Por qué Galicia y qué supone para el sector automovilístico español
La elección de Galicia no es casual. La comunidad cuenta con suelo industrial disponible, conexiones portuarias estratégicas (A Coruña, Ferrol) y una tradición de colaboración público-privada que ya demostró su eficacia con Stellantis. Según fuentes del sector, el paquete de incentivos fiscales y la agilidad administrativa ofrecida por la Xunta han sido decisivos frente a la opción húngara.
Para el automóvil español, la noticia tiene un doble filo. Por un lado, consolida la capacidad productiva del país en vehículos eléctricos, un segmento en el que España aspira a ser líder europeo. Por otro, intensifica la competencia con los fabricantes tradicionales europeos, que ya están ajustando sus propias inversiones para adaptarse al coche enchufable. La planta gallega de SAIC podría presionar los precios a la baja, beneficiando al consumidor pero exigiendo a las marcas locales una mayor eficiencia.

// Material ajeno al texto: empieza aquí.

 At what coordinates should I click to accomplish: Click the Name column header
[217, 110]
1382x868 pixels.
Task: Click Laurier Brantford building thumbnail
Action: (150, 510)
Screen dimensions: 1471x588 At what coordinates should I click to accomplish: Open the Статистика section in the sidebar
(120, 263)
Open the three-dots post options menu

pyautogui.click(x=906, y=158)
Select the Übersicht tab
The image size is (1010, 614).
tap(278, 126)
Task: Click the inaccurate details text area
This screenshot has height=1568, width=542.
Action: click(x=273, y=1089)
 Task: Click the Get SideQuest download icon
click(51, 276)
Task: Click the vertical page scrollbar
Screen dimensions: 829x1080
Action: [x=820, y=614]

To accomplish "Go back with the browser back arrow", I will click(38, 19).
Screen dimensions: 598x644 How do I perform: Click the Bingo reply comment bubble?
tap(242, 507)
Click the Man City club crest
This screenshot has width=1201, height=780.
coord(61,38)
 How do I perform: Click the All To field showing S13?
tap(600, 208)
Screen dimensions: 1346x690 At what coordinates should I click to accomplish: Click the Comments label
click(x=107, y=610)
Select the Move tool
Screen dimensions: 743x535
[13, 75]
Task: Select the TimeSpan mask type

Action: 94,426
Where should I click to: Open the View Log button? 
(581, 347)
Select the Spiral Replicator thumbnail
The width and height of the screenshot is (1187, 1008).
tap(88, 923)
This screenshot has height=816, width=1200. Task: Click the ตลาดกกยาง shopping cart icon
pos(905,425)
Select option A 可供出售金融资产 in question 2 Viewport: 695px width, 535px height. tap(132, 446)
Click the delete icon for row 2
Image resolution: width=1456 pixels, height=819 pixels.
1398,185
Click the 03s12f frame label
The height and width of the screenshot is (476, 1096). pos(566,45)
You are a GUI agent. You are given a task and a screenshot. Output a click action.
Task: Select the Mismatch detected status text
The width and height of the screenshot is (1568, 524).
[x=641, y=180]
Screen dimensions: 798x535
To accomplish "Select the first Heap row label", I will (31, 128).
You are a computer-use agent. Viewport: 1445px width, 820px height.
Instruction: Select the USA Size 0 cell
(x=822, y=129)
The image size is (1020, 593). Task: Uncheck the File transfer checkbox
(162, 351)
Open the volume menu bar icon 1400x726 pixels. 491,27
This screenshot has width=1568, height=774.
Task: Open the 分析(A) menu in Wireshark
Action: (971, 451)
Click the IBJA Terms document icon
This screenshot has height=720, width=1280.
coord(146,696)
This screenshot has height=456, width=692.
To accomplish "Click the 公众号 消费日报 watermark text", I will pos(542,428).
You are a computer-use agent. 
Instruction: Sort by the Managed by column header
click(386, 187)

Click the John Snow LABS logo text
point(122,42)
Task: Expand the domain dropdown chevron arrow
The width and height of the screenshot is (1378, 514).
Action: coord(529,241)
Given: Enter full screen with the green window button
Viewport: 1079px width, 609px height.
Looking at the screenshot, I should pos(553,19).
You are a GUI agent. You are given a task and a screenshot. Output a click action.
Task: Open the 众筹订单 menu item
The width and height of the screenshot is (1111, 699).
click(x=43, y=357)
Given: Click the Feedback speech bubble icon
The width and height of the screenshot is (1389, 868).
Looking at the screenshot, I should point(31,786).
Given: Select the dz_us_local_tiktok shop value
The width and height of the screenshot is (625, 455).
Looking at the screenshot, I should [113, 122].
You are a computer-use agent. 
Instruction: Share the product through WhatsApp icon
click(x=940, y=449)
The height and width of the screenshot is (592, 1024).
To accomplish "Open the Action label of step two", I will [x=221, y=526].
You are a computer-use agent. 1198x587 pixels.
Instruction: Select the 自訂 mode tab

En el contexto regulatorio, la instalación se alinea con los objetivos del PERTE del Vehículo Eléctrico y Conectado, aunque SAIC no ha confirmado aún si optará a dichas ayudas. Lo que sí está claro es que la producción de 120.000 coches al año contribuirá a reducir la dependencia europea de las importaciones asiáticas, un argumento que Bruselas ve con buenos ojos en plena revisión de la política comercial.
📊 Las Claves para el Inversor
- Qué vigilar: El inicio de las obras en 2027 y la concreción de los incentivos que finalmente reciba el proyecto. Cualquier retraso o modificación en la inversión anunciada marcará el ritmo de la acción de la compañía y de los proveedores locales cotizados.
- Reacción del valor: SAIC cotiza en Shanghái (600104.SS). La expectativa de una planta europea ya está descontada en la cotización de los fabricantes chinos; el verdadero catalizador será la confirmación de pedidos y la evolución de los márgenes una vez operativa la fábrica.
- Precedente sectorial: BYD inició en 2025 la construcción de su planta en Hungría con un plan similar. La evolución de aquel proyecto y la respuesta de los fabricantes europeos ante la llegada masiva de producción china serán la referencia para calibrar el éxito de la apuesta de SAIC.